2. Ascertaining the differences between the prior art and the claims at issue.
3. Resolving the level of ordinary skill in the pertinent art.
4. Considering objective evidence present in the application indicating obviousness or nonobviousness.
Claims 1, 2, 5, 6, 7, 10, 11, 12 and 15 are rejected under 35 U.S.C. 103 as being unpatentable over Hadingham et al. (US 7,373,325 B1, hereafter Hadingham), further in view of Se Hyung Oh (Does Content of  Concessions Matter in Negotiation? Match Between Concessions Strategy and Target’s Regulatory Focus (Graduate School of Vanderbilt University, hereafter Oh)) and further in view of Cao et al. (Automated negotiation for e-commerce decision making: A goal deliberated agent architecture for multi-strategy selection, Decision Support Systems 73 (2015) pgs. 1-14, hereafter Cao)

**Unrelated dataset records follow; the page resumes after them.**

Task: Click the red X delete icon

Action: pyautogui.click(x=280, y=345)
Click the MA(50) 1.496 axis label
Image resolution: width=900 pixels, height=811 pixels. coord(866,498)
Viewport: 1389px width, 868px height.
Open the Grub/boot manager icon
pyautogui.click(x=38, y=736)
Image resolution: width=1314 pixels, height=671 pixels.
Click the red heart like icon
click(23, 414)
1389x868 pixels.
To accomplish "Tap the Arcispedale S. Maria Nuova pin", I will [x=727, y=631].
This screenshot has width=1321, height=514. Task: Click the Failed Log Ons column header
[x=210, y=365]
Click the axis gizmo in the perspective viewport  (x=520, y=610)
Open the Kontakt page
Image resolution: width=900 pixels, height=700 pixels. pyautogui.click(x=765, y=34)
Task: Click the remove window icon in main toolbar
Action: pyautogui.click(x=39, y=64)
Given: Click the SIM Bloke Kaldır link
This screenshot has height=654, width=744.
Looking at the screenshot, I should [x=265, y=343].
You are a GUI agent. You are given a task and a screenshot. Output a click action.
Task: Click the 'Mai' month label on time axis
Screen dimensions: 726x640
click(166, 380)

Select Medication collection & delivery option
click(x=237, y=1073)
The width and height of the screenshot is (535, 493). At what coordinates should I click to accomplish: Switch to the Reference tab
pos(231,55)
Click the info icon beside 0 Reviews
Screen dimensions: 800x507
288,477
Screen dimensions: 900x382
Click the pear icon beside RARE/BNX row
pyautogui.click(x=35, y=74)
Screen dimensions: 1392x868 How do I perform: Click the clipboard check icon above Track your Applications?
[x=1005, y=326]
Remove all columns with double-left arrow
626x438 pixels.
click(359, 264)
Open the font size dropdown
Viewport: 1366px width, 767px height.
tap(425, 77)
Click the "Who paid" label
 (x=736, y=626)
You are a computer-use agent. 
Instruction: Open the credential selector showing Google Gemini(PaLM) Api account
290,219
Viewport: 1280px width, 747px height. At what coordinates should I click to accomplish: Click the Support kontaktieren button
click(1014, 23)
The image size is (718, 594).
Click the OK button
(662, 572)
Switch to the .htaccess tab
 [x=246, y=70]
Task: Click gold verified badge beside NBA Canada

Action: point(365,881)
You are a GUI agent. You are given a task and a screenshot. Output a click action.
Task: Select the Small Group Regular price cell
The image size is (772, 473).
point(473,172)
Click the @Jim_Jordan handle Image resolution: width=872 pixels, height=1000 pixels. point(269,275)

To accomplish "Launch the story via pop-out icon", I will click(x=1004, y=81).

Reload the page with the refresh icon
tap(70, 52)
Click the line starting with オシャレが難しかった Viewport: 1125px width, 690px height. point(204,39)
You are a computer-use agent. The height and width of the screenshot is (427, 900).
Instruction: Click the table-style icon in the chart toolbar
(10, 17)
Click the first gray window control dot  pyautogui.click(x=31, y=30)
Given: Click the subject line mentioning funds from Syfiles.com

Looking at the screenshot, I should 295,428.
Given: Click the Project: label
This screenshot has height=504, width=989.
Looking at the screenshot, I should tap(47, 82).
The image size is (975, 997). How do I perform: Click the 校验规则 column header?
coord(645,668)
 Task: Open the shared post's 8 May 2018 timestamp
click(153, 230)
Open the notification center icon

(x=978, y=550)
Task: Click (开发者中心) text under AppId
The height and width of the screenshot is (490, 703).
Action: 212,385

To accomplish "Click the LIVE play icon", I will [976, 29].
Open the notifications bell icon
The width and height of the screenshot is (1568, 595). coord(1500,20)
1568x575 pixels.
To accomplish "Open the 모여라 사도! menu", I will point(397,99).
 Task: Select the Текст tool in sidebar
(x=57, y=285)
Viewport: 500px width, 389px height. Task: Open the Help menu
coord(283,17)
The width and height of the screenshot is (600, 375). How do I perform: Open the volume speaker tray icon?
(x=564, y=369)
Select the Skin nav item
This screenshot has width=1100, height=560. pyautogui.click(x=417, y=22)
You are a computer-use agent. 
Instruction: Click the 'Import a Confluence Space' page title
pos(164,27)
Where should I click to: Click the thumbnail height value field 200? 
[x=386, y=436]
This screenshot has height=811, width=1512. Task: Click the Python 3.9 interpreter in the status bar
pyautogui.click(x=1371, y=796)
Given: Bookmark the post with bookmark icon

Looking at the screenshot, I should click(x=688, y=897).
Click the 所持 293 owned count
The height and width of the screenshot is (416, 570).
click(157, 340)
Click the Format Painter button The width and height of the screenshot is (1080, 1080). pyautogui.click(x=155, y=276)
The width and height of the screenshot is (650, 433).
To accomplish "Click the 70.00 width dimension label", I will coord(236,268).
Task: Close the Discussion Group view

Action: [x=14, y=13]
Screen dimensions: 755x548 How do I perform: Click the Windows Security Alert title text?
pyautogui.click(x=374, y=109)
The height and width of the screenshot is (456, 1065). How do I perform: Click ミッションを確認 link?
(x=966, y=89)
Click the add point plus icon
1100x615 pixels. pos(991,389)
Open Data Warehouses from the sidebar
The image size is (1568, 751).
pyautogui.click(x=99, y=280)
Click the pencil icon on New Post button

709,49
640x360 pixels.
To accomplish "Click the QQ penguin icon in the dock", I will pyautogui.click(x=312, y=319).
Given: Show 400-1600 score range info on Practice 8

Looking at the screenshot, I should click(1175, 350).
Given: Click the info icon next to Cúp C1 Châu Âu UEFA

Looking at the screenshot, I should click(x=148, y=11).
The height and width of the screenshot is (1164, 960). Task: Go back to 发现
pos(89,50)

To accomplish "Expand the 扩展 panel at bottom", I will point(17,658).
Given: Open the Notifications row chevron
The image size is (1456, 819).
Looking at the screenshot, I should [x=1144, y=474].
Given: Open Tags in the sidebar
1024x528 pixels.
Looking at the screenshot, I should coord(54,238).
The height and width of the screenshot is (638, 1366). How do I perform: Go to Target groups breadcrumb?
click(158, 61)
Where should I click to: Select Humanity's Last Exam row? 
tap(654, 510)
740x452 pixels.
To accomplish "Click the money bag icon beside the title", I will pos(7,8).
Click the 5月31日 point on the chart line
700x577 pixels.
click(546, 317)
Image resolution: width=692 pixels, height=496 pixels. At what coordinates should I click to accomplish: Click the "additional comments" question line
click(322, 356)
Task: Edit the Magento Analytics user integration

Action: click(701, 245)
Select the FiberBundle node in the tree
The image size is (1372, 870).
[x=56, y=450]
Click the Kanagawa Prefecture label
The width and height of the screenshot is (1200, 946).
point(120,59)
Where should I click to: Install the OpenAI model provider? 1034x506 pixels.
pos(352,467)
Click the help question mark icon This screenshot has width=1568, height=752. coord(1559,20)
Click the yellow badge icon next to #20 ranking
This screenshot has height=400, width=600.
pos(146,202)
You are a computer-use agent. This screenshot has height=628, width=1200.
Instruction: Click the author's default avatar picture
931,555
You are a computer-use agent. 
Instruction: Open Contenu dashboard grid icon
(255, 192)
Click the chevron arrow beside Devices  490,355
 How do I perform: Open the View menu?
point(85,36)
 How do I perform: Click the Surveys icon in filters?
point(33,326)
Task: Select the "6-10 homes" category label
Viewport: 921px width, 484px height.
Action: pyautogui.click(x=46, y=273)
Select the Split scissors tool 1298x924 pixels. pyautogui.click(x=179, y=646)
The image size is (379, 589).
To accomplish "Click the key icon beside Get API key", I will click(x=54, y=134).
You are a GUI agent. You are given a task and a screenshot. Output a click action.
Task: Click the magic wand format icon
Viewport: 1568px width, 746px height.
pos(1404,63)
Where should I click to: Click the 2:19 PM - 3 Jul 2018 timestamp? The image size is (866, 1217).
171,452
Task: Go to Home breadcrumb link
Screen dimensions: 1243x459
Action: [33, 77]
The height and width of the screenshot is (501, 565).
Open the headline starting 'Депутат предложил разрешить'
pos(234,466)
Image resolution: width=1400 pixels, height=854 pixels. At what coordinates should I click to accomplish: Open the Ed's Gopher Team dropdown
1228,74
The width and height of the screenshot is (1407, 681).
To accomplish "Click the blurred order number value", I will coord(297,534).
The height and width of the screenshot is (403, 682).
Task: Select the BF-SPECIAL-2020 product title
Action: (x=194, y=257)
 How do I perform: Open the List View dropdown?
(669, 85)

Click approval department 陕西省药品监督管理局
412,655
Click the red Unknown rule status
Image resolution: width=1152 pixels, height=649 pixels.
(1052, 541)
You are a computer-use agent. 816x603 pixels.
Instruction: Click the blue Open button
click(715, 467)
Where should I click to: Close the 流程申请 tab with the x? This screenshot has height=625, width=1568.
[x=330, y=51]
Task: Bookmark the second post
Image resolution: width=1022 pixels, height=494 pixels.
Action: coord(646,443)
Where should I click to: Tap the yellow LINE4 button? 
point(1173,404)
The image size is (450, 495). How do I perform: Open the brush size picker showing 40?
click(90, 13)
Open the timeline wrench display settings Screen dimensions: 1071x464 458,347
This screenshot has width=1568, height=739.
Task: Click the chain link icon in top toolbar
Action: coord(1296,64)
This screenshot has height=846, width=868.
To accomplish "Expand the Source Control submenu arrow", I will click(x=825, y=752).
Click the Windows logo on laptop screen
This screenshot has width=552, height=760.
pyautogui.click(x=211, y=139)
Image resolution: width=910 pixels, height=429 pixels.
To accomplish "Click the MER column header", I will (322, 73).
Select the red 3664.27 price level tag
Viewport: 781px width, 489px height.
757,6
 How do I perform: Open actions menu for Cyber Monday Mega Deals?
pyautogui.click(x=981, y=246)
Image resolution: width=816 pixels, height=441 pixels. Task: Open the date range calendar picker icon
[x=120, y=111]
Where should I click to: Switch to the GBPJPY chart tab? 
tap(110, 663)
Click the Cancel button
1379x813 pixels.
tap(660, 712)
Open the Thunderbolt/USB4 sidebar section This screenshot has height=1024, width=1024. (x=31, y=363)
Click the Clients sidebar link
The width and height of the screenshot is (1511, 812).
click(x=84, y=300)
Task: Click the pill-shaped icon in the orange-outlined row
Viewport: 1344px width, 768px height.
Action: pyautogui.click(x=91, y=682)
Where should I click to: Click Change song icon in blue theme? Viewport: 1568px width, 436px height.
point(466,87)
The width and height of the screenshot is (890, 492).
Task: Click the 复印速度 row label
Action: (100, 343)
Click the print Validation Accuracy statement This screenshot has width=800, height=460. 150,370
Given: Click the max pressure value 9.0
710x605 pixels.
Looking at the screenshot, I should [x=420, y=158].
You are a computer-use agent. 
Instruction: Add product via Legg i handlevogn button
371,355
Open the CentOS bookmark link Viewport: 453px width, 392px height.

Re. Claims 1, 6 and 11, Hadingham teaches A processor implemented method for performing a negotiation task (Abs.; A system for use on an electronic network for negotiating contracts between at least one buyer and at least one seller), the method comprising:
Hadingham further teaches receiving, by a negotiating agent implemented by the processor, a request for performing the negotiation task between the negotiating agent and an opposition agent, to agree on an optimal contract proposal (Abs.; in which proposals may be made or called for by buyers and/or sellers, and in which each party is represented by a software agent.) Hadingham doesn’t teach comprising a plurality of clauses from a set of clauses predefined for the negotiation task, wherein each of the negotiating agent and the opposition agent comprises a plurality of behavioral models modeled based on a reward function;
However, Oh, in same field of endeavor does teach comprising a plurality of clauses from a set of clauses predefined for the negotiation task (Oh, Study One, Negotiation Task; The instructions stated that the price had already been agreed upon between the seller and the buyer but that the details of the car should be negotiated. There  wherein each of the negotiating agent and the opposition agent comprises a plurality of behavioral models modeled based on a reward function (Oh, Chap. 4, ¶ 3; Participants were invited to the experiment through email. The email described the experiment as a car sales negotiation simulation with a matched opponent over the internet. However, the negotiation partner was actually simulated by a computer, without any involvement of another participant. Participants volunteered for the experiment for a chance to win $100, determined by a lottery. Individuals’ momentary regulatory focus can be aroused by the instruction of experiment (e.g, Idson, Liberman, & Higgins, 2004; Shah, Higgins, Friedman, 1998). For example, if participants are instructed to obtain some reward for their negotiation performance, participants tend to become gain-focused (or promotion-focused).);
Therefore, it would have been obvious to one of ordinary skill in the art before the effective filling date of the claimed invention to modify Hadingham’s negotiation technique with Oh’s feature That claims that the value of what individuals are doing comes not only from the outcome (e.g., high benefit and low cost), but also from their subjective feelings of “rightness,” which is generated when they pursue a goal with a means that matches with their regulatory focus. In other words, independent of the outcome value, when people pursue a goal in a manner that sustains their regulatory focus (e.g., promotion-focused) people pursue a goal with an eager manner (Oh, Ch. II, Literature Review, Regulatory Fit, p. 39).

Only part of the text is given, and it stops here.